■ **PROBLEM**:
For the entries below, the result should be an exact transcription of the lines from the one with "This screenshot has width=1241, height=660." up to and including the one with "You are a computer-use agent. This", and only those.

Extracted records:
==================================================

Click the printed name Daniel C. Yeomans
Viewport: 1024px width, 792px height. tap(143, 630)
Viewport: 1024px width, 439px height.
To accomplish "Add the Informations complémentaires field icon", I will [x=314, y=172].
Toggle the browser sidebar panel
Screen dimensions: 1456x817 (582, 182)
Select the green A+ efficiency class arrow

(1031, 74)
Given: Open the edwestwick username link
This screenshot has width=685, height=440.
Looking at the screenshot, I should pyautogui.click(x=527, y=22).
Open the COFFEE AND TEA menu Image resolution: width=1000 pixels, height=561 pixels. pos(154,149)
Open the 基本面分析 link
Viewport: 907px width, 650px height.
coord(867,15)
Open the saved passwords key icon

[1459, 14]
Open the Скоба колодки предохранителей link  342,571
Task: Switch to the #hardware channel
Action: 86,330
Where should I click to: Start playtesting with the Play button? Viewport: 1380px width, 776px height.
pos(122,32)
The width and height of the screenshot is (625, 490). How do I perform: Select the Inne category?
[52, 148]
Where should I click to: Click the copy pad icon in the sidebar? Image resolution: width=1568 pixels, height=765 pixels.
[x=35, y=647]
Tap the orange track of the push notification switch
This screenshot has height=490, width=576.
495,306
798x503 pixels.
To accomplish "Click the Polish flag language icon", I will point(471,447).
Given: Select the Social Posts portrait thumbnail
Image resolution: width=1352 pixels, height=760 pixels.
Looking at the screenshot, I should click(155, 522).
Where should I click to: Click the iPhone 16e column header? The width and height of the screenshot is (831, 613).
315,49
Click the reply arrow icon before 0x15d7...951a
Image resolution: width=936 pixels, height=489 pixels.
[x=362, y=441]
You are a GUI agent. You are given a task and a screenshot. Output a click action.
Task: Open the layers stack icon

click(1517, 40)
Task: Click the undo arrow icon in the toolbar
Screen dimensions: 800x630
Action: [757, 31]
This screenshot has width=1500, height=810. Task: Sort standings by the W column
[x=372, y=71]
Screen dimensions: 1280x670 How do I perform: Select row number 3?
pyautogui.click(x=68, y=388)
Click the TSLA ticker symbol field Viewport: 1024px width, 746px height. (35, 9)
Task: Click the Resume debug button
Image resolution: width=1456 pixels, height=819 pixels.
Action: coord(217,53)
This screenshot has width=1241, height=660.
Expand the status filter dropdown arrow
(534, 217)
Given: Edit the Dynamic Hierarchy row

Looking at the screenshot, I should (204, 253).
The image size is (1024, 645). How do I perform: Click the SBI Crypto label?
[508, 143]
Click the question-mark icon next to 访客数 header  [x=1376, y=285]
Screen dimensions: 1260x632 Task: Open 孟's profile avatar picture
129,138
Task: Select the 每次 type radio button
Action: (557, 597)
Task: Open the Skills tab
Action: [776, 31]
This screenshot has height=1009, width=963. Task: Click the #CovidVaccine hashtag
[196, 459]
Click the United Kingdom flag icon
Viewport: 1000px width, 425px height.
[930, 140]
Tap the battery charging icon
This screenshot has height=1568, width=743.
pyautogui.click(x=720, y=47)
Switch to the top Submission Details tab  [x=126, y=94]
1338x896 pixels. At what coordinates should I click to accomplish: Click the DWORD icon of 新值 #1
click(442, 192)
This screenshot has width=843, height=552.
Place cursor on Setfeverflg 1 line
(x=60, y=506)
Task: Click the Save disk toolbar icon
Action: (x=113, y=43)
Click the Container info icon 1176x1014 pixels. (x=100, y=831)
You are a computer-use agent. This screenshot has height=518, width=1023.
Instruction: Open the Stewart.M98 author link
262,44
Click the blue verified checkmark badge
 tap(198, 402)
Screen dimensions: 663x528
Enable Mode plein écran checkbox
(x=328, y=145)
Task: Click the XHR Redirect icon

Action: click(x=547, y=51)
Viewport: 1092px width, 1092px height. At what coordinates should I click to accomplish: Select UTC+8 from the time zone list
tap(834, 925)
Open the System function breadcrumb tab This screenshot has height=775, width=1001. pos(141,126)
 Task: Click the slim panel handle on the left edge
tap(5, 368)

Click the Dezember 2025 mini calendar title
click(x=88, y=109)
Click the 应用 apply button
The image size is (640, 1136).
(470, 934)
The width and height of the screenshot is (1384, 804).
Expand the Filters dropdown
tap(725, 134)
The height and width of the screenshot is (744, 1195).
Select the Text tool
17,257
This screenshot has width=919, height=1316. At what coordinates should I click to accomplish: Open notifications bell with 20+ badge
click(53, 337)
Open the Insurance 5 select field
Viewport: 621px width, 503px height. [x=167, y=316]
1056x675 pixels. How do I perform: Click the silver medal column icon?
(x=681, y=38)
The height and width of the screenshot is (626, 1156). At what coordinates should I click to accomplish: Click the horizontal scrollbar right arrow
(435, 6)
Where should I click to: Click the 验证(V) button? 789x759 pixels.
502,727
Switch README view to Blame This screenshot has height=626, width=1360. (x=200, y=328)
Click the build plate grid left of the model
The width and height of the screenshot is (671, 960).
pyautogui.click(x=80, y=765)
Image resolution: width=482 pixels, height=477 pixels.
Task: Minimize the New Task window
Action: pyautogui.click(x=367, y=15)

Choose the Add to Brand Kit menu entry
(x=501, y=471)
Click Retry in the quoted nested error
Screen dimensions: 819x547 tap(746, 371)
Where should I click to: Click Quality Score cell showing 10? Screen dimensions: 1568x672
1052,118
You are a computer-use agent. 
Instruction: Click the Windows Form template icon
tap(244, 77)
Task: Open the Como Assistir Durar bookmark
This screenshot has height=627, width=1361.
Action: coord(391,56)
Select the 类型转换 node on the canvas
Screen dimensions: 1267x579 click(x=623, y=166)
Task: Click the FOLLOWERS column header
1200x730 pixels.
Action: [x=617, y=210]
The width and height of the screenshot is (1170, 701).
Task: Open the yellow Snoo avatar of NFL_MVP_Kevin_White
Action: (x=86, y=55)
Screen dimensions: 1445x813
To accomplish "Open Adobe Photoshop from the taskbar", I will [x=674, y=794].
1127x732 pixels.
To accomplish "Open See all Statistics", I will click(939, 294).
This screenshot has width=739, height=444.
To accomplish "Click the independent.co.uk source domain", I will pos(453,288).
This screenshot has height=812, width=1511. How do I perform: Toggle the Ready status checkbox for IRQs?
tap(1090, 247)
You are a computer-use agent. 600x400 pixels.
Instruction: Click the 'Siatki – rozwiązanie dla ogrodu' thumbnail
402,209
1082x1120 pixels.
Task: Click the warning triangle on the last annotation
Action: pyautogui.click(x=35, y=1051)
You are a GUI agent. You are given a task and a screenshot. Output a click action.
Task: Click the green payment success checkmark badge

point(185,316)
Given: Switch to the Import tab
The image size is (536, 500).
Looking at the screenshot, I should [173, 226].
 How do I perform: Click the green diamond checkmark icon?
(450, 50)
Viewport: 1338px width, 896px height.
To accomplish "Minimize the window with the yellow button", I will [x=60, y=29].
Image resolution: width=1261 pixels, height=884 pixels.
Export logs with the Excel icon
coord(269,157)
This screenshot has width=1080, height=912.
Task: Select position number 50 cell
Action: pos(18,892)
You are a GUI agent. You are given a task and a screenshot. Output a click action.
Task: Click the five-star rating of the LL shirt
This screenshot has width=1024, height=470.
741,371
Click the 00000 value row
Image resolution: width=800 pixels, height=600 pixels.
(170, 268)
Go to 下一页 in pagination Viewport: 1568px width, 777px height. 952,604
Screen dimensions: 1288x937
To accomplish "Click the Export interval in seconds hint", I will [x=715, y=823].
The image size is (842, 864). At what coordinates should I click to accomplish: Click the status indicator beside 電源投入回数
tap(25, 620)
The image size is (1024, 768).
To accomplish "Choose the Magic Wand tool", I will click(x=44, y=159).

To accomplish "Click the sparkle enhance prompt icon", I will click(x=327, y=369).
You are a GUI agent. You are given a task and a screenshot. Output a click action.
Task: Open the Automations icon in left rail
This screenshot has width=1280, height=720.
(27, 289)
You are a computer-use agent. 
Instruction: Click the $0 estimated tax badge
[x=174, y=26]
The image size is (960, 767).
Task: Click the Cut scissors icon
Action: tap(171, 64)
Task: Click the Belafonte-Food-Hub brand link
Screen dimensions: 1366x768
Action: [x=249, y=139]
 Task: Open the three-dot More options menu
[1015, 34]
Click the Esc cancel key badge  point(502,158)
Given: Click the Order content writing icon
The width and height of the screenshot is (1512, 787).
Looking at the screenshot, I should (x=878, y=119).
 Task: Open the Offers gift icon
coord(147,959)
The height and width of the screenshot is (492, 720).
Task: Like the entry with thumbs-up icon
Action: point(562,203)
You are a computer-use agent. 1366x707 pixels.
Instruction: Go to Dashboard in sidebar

==================================================

■ **SOLVED EXERCISE**:
This screenshot has width=1241, height=660.
Expand the status filter dropdown arrow
(534, 217)
Given: Edit the Dynamic Hierarchy row

Looking at the screenshot, I should (204, 253).
The image size is (1024, 645). How do I perform: Click the SBI Crypto label?
[508, 143]
Click the question-mark icon next to 访客数 header  [x=1376, y=285]
Screen dimensions: 1260x632 Task: Open 孟's profile avatar picture
129,138
Task: Select the 每次 type radio button
Action: (557, 597)
Task: Open the Skills tab
Action: [776, 31]
This screenshot has height=1009, width=963. Task: Click the #CovidVaccine hashtag
[196, 459]
Click the United Kingdom flag icon
Viewport: 1000px width, 425px height.
[930, 140]
Tap the battery charging icon
This screenshot has height=1568, width=743.
pyautogui.click(x=720, y=47)
Switch to the top Submission Details tab  [x=126, y=94]
1338x896 pixels. At what coordinates should I click to accomplish: Click the DWORD icon of 新值 #1
click(442, 192)
This screenshot has width=843, height=552.
Place cursor on Setfeverflg 1 line
(x=60, y=506)
Task: Click the Save disk toolbar icon
Action: (x=113, y=43)
Click the Container info icon 1176x1014 pixels. (x=100, y=831)
You are a computer-use agent. This screenshot has height=518, width=1023.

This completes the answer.